Extracted data entries:
—————
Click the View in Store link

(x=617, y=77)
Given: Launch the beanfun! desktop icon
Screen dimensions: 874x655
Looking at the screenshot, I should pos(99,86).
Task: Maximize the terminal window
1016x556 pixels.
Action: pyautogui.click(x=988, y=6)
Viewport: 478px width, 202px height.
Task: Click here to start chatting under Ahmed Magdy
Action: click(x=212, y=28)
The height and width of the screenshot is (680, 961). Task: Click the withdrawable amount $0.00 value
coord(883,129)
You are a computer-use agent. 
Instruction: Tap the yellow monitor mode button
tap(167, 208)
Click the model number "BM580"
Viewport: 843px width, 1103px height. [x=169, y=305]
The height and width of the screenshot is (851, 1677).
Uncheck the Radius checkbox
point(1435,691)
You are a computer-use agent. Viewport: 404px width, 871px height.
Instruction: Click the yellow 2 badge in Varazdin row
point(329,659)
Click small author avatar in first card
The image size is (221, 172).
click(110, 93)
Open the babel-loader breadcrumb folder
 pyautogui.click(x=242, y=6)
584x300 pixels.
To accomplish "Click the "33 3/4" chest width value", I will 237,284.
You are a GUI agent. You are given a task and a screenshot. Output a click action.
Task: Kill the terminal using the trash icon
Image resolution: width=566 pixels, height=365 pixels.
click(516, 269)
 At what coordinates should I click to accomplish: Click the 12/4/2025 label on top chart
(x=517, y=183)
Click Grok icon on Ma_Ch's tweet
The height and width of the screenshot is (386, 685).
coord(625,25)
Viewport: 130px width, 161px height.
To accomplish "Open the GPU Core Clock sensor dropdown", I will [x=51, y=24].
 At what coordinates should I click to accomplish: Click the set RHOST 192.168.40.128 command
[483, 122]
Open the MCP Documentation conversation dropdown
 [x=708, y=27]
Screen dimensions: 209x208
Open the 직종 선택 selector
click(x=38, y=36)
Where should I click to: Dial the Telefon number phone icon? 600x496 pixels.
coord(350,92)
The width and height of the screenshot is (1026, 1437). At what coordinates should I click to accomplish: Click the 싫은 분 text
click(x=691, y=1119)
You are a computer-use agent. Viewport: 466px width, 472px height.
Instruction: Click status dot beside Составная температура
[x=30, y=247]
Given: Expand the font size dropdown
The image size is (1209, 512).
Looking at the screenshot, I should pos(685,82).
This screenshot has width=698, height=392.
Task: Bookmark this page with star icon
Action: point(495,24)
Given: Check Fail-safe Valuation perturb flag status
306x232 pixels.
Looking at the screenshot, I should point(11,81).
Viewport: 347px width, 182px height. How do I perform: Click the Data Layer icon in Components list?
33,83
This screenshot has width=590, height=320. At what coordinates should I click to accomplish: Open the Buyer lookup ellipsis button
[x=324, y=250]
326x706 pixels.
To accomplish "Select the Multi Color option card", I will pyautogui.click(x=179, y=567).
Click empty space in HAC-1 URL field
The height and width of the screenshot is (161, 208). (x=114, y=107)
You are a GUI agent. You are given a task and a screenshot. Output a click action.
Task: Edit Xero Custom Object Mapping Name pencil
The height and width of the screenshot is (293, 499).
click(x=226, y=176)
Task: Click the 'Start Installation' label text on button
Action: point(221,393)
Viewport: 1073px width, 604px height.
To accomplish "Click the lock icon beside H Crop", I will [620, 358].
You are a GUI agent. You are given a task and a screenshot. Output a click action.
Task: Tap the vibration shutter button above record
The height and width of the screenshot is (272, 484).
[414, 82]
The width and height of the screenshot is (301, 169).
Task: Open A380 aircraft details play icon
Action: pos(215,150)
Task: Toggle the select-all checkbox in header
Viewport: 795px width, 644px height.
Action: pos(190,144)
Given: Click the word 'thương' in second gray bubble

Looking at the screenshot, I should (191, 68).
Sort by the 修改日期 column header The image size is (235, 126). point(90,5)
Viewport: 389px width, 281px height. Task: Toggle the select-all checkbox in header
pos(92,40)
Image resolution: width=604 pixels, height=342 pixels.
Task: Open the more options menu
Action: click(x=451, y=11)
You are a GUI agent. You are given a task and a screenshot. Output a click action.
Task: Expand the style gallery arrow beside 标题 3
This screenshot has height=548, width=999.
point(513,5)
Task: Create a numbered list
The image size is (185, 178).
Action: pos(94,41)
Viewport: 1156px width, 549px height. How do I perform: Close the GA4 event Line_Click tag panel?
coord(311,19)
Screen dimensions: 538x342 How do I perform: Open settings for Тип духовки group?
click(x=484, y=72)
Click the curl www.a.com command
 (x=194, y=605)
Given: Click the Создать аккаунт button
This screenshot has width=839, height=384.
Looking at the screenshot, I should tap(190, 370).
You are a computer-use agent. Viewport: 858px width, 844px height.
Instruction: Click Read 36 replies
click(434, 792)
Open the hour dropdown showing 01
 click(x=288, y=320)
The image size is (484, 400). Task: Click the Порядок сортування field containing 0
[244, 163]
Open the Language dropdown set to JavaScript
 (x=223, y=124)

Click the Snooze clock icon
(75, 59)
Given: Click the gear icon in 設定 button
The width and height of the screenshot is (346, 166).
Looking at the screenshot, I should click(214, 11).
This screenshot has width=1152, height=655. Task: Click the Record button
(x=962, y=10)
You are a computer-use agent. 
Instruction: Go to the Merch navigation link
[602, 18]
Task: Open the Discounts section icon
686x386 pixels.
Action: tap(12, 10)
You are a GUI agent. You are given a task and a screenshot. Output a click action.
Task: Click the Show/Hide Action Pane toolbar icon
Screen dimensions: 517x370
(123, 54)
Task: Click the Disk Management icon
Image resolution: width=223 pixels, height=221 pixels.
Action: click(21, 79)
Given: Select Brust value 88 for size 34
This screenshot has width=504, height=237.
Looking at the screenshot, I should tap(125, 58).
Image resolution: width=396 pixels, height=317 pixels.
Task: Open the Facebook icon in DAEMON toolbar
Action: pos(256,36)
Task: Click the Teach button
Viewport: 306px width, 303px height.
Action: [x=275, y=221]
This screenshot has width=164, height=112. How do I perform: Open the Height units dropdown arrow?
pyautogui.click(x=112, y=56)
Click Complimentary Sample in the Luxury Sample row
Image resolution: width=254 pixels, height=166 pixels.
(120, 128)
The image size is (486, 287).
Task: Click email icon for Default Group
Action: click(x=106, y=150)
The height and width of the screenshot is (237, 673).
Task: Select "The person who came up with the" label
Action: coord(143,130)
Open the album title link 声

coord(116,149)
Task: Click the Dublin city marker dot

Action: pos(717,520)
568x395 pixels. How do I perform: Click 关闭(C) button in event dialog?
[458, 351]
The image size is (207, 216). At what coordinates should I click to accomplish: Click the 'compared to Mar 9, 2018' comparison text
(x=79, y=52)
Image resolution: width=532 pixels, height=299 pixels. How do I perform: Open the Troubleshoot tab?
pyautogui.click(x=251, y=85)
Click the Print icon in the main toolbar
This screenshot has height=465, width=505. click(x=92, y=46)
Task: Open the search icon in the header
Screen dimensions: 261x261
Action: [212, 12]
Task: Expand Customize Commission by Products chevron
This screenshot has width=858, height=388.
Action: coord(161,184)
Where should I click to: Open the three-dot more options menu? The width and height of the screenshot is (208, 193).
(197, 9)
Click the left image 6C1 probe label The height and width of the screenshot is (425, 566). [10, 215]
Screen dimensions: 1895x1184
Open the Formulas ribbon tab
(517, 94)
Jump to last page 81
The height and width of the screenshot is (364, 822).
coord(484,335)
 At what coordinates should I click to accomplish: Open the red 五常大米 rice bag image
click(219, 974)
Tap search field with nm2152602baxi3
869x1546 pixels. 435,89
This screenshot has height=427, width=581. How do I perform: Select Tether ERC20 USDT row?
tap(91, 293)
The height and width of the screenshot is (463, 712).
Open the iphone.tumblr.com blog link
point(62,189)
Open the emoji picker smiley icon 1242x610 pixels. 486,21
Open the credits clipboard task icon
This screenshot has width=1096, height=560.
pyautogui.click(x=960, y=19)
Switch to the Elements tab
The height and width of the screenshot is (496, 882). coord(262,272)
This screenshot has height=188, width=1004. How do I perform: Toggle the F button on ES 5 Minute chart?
—————
> [TASK GOAL]:
Copy out the lines of the material above, unchanged, between the line containing "Given: Expand the font size dropdown" and the line containing "The height and width of the screenshot is (161, 208).", inclusive.

> [FINISHED EXERCISE]:
Given: Expand the font size dropdown
The image size is (1209, 512).
Looking at the screenshot, I should pos(685,82).
This screenshot has width=698, height=392.
Task: Bookmark this page with star icon
Action: point(495,24)
Given: Check Fail-safe Valuation perturb flag status
306x232 pixels.
Looking at the screenshot, I should point(11,81).
Viewport: 347px width, 182px height. How do I perform: Click the Data Layer icon in Components list?
33,83
This screenshot has width=590, height=320. At what coordinates should I click to accomplish: Open the Buyer lookup ellipsis button
[x=324, y=250]
326x706 pixels.
To accomplish "Select the Multi Color option card", I will pyautogui.click(x=179, y=567).
Click empty space in HAC-1 URL field
The height and width of the screenshot is (161, 208). (x=114, y=107)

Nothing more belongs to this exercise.